***** INFORMATION SHOWN *****

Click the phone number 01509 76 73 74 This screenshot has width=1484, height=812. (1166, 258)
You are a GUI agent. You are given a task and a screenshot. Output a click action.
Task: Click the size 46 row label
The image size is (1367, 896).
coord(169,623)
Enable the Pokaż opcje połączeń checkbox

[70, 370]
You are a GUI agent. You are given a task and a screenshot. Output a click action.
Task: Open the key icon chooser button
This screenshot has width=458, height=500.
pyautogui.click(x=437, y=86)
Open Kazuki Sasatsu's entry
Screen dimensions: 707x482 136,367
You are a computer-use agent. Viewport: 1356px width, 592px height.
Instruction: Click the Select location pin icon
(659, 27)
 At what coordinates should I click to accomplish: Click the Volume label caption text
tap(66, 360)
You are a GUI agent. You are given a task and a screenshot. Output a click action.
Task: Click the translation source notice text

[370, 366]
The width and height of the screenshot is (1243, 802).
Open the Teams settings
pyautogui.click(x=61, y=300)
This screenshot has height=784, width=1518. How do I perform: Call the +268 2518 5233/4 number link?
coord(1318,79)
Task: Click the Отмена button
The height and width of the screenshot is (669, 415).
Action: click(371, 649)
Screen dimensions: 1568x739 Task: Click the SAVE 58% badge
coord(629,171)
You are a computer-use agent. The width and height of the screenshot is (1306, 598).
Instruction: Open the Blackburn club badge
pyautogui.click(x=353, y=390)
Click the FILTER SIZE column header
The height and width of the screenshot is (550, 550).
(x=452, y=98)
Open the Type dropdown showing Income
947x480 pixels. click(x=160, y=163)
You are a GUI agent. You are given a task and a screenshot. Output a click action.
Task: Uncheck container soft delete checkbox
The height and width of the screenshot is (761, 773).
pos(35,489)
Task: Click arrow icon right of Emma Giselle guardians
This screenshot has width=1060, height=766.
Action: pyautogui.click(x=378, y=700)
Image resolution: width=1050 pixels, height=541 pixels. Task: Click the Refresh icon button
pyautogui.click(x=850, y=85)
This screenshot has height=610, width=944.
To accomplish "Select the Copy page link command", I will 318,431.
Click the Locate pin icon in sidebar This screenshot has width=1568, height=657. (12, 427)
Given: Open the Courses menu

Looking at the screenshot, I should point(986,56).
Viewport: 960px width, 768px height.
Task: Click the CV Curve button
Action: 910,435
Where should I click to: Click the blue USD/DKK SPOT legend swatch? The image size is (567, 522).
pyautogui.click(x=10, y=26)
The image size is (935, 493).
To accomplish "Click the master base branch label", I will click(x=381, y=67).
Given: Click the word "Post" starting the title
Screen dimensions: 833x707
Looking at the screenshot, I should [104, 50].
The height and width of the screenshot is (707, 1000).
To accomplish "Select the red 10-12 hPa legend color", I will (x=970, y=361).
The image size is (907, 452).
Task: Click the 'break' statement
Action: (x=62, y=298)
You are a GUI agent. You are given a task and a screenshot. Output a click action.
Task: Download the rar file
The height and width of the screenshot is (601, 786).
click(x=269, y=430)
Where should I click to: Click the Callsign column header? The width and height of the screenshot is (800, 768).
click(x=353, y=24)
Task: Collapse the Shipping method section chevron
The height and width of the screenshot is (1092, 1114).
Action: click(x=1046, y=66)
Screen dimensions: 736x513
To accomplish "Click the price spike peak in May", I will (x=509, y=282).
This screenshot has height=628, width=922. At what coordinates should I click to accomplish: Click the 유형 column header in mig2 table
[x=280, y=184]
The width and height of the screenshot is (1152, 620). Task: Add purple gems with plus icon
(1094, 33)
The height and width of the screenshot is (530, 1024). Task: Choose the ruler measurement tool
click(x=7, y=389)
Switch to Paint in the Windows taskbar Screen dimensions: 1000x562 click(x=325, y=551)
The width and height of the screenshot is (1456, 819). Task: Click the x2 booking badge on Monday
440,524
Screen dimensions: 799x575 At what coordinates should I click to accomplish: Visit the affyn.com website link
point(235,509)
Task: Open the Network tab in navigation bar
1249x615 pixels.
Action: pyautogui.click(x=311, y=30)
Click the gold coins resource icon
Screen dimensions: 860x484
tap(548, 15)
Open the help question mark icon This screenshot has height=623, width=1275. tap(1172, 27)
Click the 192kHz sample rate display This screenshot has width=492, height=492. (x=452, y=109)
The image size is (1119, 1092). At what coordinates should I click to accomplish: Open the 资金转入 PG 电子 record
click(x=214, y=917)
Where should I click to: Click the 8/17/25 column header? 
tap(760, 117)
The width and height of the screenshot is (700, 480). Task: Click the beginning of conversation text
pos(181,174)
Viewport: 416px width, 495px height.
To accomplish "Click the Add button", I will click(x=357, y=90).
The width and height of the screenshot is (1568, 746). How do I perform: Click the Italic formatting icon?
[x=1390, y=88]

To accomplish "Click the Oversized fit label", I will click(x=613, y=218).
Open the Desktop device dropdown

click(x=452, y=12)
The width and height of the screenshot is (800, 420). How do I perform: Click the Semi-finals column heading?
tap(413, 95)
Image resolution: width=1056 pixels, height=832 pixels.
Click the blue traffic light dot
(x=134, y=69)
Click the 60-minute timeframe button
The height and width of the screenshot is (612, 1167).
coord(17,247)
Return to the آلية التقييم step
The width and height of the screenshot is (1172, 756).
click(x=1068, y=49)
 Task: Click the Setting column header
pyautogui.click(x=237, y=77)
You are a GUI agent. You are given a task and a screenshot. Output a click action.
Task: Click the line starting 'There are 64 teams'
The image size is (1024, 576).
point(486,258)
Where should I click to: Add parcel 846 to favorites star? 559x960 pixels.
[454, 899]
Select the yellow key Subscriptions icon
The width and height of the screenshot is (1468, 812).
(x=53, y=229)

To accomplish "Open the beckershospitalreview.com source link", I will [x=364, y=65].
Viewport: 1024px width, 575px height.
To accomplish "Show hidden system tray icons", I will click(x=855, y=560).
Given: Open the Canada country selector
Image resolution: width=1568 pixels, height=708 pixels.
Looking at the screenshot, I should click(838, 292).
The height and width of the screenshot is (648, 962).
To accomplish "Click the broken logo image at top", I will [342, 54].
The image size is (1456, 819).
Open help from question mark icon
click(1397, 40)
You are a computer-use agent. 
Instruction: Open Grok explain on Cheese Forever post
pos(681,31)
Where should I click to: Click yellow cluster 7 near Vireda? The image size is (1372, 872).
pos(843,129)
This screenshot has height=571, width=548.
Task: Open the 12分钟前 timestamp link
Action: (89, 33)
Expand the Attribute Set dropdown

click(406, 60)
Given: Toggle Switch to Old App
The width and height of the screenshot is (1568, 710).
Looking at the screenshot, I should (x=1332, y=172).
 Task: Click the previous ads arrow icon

*****

EXERCISE - Copy each line of the data that contains the word "arrow".

RESPONSE BELOW -
Task: Click arrow icon right of Emma Giselle guardians
 Task: Click the previous ads arrow icon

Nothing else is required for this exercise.